3. I don't have a fancy equation solver, but I can use my calculator to try out different times! I'll keep trying values for `t` until `11e^(-0.4t)` is just under `0.01`.
* Let's try `t = 15`: `11 * e^(-0.4 * 15)` = `11 * e^(-6)` = `11 * 0.002478` which is about `0.027` (still too big!).
* Let's try `t = 17`: `11 * e^(-0.4 * 17)` = `11 * e^(-6.8)` = `11 * 0.00111` which is about `0.0122` (closer!).
* Let's try `t = 17.5`: `11 * e^(-0.4 * 17.5)` = `11 * e^(-7)` = `11 * 0.00091` which is about `0.01001` (Super close, but not quite less than 0.01!).
* Let's try `t = 17.6`: `11 * e^(-0.4 * 17.6)` = `11 * e^(-7.04)` = `11 * 0.000878` which is about `0.00966` (Yes! This is less than 0.01!).
4. So, to the nearest tenth of a second, it will be about 17.6 seconds until the spring's movement is always less than 0.01.

Alternative answer

Answer:
a. 5 complete oscillations
b. Approximately 17.5 seconds

Explain
This is a question about damped harmonic motion, which describes how something like a spring bounces, but its swings get smaller and smaller over time, like when a swing slowly stops . The solving step is:

First, for part a, I needed to figure out how many times the spring would go back and forth completely. The function $f(t)=-11 e^{-0.4 t} \cos \pi t$ shows that the "back and forth" part comes from the $\cos \pi t$ part. I know that a cosine wave completes one full cycle (one complete bounce) when the inside part, $\pi t$, goes from 0 all the way to $2\pi$. So, I figured out that $\pi t = 2\pi$, which means $t=2$ seconds for one full bounce. Since the problem asks for the number of bounces in 10 seconds, I just divided the total time by the time for one bounce: $10 \div 2 = 5$. So, it makes 5 complete oscillations.
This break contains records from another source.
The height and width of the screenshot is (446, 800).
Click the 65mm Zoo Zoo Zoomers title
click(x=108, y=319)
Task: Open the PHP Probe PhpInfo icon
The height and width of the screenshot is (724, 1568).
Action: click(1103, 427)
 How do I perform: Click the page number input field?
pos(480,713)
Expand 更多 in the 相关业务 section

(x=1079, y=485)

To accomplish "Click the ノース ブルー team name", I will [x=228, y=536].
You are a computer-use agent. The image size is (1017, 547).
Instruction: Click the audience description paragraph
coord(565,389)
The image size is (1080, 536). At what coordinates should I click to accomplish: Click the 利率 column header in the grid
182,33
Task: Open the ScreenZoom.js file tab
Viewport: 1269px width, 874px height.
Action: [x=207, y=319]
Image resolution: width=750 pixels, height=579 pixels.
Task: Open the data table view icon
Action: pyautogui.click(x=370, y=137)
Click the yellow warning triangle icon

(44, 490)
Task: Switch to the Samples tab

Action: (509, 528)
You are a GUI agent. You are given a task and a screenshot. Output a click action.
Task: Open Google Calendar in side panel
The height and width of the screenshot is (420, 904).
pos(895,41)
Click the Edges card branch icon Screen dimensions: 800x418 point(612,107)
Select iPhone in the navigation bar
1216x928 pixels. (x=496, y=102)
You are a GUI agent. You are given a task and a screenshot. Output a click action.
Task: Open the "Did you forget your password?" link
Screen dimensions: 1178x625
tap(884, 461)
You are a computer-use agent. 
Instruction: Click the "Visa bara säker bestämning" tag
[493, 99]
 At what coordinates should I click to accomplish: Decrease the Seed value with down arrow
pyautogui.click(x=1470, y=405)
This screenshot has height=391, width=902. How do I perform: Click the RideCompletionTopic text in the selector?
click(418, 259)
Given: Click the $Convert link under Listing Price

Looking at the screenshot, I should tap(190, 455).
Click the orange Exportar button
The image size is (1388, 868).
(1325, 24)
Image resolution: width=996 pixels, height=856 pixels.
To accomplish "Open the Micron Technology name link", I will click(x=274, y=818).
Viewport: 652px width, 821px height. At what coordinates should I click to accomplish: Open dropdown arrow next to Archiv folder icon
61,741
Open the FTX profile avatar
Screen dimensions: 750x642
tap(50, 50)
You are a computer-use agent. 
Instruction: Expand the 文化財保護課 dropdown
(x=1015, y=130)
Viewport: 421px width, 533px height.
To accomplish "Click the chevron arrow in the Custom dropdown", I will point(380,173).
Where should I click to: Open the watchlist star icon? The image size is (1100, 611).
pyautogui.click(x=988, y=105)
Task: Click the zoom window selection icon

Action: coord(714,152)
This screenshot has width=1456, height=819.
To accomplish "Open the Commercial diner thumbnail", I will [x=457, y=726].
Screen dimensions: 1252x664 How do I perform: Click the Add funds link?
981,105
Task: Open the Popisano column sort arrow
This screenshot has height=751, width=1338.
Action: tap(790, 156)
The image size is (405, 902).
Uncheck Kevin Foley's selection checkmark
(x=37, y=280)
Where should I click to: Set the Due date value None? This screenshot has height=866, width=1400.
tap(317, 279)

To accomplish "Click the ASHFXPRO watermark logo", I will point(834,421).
For part b, I needed to find out when the spring's movement (how far it moves from the middle) became super, super tiny, less than $0.01$. The biggest swing the spring makes at any time $t$ is given by the $11 e^{-0.4 t}$ part (because the $\cos \pi t$ part just makes it swing from its biggest positive to its biggest negative value). So I wanted to find when $11 e^{-0.4 t}$ became less than $0.01$. This number gets smaller and smaller as time goes on! I thought about it like this: I needed $e^{-0.4 t}$ to be less than $0.01 \div 11$, which is a really small number, about $0.0009$. I know that $e$ (which is about 2.718) raised to a negative number gets very small very quickly. I tried guessing what number $e$ needed to be raised to:
If I raised $e$ to about $-1$, I got around $0.37$.
If I raised $e$ to about $-2$, I got around $0.13$.
If I raised $e$ to about $-5$, I got around $0.0067$ (getting much closer!)
If I raised $e$ to about $-6$, I got around $0.0025$.
If I raised $e$ to about $-7$, I got around $0.0009$ (this is the number I was looking for!).
So, I needed the exponent, which is $-0.4 t$, to be around $-7$.
To find $t$, I did $-7 \div -0.4$. That's the same as $7 \div 0.4$, or $70 \div 4$, which is $17.5$.
So, after about 17.5 seconds, the spring's swings would always be super tiny, less than 0.01. I also quickly imagined this on a graph to make sure my estimate looked right, seeing the curve of the amplitude go below the $0.01$ line around that time.